The National Association for the Advancement of Colored People (NAACP), now the nation’s largest and most widely recognized civil rights organization, began with headquarters in New York City and counted Fanny Garrison Villard and her son, Oswald Garrison Villard, among its founders.

            Created in the early 1900s, the organization was established after a race riot rocked the city of Springfield, Illinois, and “was the final tipping point that led to the creation of the NAACP. Appalled at this rampant violence, a group of white liberals that included Mary White Ovington and Oswald Garrison Villard (both the descendants of famous abolitionists), William English Walling and Dr. Henry Moscowitz issued a call for a meeting to discuss racial justice. Some 60 people, seven of whom were African American (including W.E.B. Du Bois, Ida B. Wells-Barnett, and Mary Church Terrell), signed the call, which was released on the centennial of Lincoln's birth” (NAACP website).

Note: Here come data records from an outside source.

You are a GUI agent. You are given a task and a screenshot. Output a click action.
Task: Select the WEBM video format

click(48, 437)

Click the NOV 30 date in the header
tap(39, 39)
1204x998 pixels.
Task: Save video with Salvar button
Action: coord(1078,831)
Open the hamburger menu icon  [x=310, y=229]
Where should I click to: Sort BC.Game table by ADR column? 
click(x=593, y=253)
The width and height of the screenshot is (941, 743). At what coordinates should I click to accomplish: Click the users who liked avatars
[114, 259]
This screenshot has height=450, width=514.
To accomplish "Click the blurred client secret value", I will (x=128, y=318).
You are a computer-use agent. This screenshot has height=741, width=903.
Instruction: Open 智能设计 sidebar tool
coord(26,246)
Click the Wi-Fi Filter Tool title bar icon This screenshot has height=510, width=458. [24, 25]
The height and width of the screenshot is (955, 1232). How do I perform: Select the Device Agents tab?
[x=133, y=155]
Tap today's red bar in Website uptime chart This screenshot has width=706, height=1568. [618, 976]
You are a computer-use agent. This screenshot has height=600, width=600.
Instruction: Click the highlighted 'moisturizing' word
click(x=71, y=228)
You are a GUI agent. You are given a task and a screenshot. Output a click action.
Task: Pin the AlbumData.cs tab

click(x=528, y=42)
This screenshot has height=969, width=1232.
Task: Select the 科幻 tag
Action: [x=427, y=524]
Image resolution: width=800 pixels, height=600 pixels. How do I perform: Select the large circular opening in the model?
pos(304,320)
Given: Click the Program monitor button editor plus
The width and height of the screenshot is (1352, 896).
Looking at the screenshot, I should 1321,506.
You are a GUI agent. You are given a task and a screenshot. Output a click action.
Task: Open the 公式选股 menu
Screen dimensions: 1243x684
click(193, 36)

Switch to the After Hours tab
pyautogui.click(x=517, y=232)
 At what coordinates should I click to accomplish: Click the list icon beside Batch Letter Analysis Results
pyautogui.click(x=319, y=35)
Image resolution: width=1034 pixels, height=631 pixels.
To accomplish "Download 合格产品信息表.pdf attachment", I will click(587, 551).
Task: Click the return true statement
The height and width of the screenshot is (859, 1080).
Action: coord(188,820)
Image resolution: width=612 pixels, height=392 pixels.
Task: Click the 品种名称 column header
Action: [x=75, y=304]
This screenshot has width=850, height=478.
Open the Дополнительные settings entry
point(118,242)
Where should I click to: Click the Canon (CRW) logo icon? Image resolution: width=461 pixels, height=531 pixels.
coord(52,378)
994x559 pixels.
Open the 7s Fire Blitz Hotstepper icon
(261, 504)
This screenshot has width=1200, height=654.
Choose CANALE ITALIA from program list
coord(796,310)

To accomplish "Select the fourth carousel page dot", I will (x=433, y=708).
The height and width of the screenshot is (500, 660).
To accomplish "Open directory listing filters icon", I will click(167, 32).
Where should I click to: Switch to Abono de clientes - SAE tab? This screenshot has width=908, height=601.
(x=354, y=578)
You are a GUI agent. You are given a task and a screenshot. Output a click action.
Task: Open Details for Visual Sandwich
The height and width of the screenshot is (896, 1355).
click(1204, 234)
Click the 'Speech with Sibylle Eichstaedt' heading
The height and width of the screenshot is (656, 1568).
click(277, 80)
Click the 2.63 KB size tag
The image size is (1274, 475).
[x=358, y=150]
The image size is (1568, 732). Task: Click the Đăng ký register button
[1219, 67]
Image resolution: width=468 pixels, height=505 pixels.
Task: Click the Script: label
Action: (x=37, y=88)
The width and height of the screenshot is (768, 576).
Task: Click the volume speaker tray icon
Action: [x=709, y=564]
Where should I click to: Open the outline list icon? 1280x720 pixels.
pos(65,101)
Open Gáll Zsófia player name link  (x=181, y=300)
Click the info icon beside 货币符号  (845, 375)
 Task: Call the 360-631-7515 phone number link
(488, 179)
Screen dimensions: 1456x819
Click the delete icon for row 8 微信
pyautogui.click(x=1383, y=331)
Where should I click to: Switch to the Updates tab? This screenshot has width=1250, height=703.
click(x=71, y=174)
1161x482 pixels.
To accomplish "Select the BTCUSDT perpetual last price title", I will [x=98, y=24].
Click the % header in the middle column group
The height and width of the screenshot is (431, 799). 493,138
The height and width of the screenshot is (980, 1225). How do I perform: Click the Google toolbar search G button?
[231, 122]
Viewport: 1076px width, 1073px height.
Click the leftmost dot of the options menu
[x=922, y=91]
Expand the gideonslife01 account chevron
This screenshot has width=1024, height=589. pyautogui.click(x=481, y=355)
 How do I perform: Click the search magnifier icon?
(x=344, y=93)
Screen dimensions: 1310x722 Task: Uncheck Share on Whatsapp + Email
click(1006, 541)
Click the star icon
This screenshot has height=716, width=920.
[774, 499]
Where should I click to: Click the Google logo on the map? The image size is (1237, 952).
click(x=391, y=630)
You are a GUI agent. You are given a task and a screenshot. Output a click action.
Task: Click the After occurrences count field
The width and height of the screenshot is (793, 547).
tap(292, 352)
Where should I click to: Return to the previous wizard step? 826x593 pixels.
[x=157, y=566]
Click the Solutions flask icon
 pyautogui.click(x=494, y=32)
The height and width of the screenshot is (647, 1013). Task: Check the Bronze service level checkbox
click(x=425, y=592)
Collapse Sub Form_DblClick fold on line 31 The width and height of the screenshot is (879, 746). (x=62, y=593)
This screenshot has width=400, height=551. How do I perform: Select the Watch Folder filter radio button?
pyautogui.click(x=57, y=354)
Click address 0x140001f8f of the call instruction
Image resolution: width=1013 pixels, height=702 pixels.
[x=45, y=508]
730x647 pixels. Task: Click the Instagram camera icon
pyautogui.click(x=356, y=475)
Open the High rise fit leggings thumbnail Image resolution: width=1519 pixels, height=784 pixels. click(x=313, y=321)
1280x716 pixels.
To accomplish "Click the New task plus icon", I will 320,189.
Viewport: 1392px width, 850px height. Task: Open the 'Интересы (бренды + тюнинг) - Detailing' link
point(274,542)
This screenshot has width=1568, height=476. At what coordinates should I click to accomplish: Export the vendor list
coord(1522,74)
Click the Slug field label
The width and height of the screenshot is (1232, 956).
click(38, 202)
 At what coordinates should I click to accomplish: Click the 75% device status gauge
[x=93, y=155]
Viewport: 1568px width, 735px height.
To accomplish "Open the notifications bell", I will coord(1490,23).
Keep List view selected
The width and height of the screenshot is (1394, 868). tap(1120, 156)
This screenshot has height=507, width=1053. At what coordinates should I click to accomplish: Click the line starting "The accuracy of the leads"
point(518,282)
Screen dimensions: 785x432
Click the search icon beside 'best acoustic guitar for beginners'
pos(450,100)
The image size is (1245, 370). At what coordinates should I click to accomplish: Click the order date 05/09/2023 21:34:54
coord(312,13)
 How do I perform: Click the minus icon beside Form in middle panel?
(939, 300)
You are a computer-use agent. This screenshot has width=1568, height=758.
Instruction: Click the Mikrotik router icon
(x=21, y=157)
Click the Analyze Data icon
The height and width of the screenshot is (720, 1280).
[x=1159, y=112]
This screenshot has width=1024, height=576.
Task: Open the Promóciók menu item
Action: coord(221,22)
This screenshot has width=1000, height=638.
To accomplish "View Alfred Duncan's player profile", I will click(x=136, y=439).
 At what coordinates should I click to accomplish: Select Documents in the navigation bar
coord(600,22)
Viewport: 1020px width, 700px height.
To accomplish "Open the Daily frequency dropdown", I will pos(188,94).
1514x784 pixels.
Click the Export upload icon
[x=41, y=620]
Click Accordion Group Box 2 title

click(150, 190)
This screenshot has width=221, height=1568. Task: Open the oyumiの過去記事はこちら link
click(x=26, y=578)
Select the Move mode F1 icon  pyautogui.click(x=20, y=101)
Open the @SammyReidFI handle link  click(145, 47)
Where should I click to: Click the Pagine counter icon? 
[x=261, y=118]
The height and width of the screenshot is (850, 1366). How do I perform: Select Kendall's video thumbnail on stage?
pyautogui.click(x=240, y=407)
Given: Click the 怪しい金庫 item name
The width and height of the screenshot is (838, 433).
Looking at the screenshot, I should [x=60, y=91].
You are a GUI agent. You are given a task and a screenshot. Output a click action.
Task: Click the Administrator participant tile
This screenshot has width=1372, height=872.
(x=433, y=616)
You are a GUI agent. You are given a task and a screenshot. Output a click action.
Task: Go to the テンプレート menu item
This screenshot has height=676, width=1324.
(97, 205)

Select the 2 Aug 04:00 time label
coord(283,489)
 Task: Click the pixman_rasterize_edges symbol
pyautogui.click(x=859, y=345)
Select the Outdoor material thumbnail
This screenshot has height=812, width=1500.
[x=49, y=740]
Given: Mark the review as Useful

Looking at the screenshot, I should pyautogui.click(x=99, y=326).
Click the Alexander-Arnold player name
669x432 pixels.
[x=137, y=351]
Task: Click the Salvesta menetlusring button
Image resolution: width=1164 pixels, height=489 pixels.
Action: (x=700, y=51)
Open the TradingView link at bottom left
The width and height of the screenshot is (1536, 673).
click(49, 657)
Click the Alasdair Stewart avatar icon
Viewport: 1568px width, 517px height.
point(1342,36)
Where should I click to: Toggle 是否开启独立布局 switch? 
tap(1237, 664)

            Oswald Garrison Villard, who owned the New York Evening Post, provided important resources for the fledgling organization by sharing the newspaper’s office space for free and providing funding for the NAACP’s budget. In 1914, Villard resigned as chairman following irreconcilable differences with Du Bois about the focus of the organization. He remained on the board until his death in 1949. Du Bois, who was the editor of the NAACP’s magazine, The Crisis, gave the group its platform. By 1920, readership was over 100,000 and local chapters had sprouted up around the country. With a 112-year history, the organization now has more than 2 million members.